The fleet raised anchor and sailed, with a fair wind behind them all the way. Six days it took. On Christmas Eve—as the Papists amongst them reckoned it by the new calendar, which was ten days out from the right one—there were the three mountain peaks of Old Providence, red in the sunrise. By midmorning the Brethren sailed up to the anchorage and saw the battery guarding the harbor, and the black mouths of four silent guns. Morgan had a good look at the place with his glass.
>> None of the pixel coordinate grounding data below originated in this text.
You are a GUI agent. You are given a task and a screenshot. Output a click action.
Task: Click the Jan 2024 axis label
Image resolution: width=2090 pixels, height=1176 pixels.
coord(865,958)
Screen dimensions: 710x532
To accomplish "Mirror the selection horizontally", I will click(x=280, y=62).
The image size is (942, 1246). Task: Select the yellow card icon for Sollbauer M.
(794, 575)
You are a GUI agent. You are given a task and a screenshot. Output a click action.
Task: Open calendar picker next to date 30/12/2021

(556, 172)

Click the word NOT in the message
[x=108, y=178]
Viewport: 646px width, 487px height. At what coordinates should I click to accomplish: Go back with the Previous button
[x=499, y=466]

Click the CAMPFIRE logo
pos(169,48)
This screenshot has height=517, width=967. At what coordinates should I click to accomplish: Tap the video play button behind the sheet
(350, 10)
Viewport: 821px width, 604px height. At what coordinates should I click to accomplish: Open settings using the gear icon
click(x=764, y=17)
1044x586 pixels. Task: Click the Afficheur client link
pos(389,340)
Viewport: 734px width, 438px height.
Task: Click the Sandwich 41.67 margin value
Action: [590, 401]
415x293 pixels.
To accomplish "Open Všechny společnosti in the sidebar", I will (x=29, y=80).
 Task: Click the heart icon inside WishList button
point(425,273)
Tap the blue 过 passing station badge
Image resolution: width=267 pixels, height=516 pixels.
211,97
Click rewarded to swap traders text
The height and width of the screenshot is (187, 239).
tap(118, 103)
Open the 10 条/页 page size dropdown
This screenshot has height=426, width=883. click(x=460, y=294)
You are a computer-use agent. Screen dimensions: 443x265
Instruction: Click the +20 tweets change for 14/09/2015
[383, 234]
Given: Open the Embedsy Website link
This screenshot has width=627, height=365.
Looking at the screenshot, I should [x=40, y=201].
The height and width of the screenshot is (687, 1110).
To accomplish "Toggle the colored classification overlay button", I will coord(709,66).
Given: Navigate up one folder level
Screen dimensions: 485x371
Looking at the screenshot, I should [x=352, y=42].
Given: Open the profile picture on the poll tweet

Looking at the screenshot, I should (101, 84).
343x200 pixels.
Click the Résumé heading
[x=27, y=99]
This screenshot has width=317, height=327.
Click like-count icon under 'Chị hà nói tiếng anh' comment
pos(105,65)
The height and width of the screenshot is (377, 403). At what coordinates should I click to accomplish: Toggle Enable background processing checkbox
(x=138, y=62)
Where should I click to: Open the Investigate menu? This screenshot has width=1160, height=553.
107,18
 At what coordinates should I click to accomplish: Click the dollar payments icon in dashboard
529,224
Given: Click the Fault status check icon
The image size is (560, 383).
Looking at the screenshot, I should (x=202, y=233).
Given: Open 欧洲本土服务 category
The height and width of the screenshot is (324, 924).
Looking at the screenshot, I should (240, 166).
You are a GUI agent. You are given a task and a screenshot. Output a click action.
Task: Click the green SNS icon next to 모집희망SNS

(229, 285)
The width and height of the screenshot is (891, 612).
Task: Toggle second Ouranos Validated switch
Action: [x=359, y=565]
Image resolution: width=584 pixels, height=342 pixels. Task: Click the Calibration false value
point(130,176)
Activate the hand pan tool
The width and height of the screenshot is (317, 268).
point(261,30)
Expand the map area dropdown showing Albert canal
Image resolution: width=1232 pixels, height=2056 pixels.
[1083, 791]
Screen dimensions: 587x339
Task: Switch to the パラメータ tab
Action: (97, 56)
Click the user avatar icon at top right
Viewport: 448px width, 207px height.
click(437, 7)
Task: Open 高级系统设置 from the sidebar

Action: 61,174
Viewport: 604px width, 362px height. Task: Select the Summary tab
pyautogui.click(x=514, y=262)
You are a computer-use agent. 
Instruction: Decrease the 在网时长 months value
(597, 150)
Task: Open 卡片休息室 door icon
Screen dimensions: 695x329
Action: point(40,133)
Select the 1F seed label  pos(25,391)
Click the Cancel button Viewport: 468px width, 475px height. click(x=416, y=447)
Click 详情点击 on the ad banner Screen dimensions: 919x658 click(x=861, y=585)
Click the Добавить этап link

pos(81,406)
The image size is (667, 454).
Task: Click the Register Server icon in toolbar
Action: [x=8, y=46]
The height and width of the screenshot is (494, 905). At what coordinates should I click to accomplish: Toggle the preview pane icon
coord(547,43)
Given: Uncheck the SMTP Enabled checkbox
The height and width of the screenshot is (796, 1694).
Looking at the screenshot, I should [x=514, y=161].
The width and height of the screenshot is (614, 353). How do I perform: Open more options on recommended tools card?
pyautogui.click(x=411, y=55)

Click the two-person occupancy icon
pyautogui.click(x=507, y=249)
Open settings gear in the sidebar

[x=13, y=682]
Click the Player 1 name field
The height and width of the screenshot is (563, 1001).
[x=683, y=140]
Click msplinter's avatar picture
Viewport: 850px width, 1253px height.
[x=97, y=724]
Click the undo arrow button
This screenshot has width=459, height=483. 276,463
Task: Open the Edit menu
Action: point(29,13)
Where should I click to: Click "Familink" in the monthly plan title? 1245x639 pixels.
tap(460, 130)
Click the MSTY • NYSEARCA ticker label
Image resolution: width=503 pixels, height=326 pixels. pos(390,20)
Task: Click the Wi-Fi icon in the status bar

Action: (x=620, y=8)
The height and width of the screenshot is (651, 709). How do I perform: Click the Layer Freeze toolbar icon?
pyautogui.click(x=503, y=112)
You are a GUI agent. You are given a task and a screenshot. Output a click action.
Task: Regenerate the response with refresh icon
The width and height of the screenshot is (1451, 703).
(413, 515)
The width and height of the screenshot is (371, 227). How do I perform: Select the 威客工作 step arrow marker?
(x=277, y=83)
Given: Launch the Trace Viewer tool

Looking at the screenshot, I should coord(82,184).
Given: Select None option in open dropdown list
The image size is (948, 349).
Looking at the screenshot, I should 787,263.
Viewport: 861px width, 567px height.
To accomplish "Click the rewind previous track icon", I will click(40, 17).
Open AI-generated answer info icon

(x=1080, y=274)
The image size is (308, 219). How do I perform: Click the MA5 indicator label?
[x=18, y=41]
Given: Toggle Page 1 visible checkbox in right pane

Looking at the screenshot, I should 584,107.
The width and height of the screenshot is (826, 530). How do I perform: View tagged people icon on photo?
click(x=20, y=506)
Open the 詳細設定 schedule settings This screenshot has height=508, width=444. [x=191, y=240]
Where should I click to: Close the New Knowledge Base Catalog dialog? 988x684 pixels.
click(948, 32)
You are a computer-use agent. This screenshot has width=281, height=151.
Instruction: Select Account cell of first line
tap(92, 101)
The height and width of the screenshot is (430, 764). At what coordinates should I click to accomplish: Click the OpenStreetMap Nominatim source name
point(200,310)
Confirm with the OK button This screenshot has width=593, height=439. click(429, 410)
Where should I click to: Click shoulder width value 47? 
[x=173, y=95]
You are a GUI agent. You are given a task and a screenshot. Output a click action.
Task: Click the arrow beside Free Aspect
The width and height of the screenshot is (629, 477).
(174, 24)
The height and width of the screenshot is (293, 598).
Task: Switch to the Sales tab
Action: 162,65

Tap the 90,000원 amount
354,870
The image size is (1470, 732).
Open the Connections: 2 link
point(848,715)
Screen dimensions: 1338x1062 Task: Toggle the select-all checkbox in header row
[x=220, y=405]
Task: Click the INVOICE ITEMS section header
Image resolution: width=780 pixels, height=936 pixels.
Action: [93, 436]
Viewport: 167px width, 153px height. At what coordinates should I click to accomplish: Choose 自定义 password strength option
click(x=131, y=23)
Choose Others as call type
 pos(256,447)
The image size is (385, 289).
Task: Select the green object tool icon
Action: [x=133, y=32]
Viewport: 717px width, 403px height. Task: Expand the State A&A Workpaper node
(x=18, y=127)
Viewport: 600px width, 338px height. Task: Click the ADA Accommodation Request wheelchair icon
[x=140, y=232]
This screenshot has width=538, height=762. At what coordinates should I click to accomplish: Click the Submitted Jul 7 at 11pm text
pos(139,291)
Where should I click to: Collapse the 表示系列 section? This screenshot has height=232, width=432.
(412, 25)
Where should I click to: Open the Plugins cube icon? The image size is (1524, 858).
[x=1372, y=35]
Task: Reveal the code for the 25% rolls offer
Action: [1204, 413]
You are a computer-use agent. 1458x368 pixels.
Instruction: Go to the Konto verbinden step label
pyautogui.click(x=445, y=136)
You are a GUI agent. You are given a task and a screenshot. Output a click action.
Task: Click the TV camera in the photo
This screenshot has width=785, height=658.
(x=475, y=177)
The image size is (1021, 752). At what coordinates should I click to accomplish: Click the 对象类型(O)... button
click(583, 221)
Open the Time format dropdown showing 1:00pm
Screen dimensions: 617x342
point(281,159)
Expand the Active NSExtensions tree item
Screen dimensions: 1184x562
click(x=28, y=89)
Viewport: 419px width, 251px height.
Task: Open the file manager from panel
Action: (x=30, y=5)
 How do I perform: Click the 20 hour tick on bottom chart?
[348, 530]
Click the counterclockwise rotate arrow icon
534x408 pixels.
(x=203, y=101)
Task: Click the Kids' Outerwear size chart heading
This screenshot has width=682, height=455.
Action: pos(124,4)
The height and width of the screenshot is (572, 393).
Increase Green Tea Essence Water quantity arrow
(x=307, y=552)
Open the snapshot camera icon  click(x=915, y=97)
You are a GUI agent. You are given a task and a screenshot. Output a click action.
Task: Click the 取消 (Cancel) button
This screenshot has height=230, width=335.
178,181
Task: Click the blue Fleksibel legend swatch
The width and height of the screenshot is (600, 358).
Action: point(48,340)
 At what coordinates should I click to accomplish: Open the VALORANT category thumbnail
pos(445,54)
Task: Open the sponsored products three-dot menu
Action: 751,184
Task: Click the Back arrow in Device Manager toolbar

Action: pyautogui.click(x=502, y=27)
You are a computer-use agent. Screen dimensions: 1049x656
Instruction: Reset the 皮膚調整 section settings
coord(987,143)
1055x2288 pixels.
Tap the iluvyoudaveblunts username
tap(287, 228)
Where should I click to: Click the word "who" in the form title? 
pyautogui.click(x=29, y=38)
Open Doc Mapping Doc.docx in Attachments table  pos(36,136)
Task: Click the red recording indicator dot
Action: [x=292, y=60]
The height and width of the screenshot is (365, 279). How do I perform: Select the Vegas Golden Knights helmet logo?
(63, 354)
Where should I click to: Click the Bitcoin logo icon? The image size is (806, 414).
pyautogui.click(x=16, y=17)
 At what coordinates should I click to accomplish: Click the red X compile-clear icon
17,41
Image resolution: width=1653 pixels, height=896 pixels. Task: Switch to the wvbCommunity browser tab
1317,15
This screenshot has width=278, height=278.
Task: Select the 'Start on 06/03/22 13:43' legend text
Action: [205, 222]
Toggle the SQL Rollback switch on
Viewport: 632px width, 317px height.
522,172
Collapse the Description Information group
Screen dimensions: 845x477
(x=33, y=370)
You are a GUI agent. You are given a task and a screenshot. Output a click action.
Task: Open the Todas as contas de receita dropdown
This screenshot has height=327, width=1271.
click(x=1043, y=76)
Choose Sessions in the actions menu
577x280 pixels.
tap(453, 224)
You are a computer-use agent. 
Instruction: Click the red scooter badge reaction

No little figures moved along the parapets; no Spanish banners waved. Nobody moving inland, either; no sight of a living soul.

Morgan closed his glass and, cool as ice, bid his captains enter the anchorage. The
Satisfaction
first; he stood tall on her quarterdeck as they slipped in, right in range of the guns, but never a shot was fired. Had the Spanish deserted the place, after breaking so many hearts to take it? Morgan landed a thousand armed men, and went ashore to find out.

* * *

John led the little party of his messmates that Captain Bradley sent: Reverend Hackbrace with his cousin Pettibone and Bob Plum, who seemed some sort of relation too, and the two
boucaniers
; at the last moment Tom Blackstone jumped down into the boat too, much to John’s discomfort. He made no trouble, though; he merely bent to the oar like a common hand and kept his mouth shut, though once John noticed him studying John’s boots again.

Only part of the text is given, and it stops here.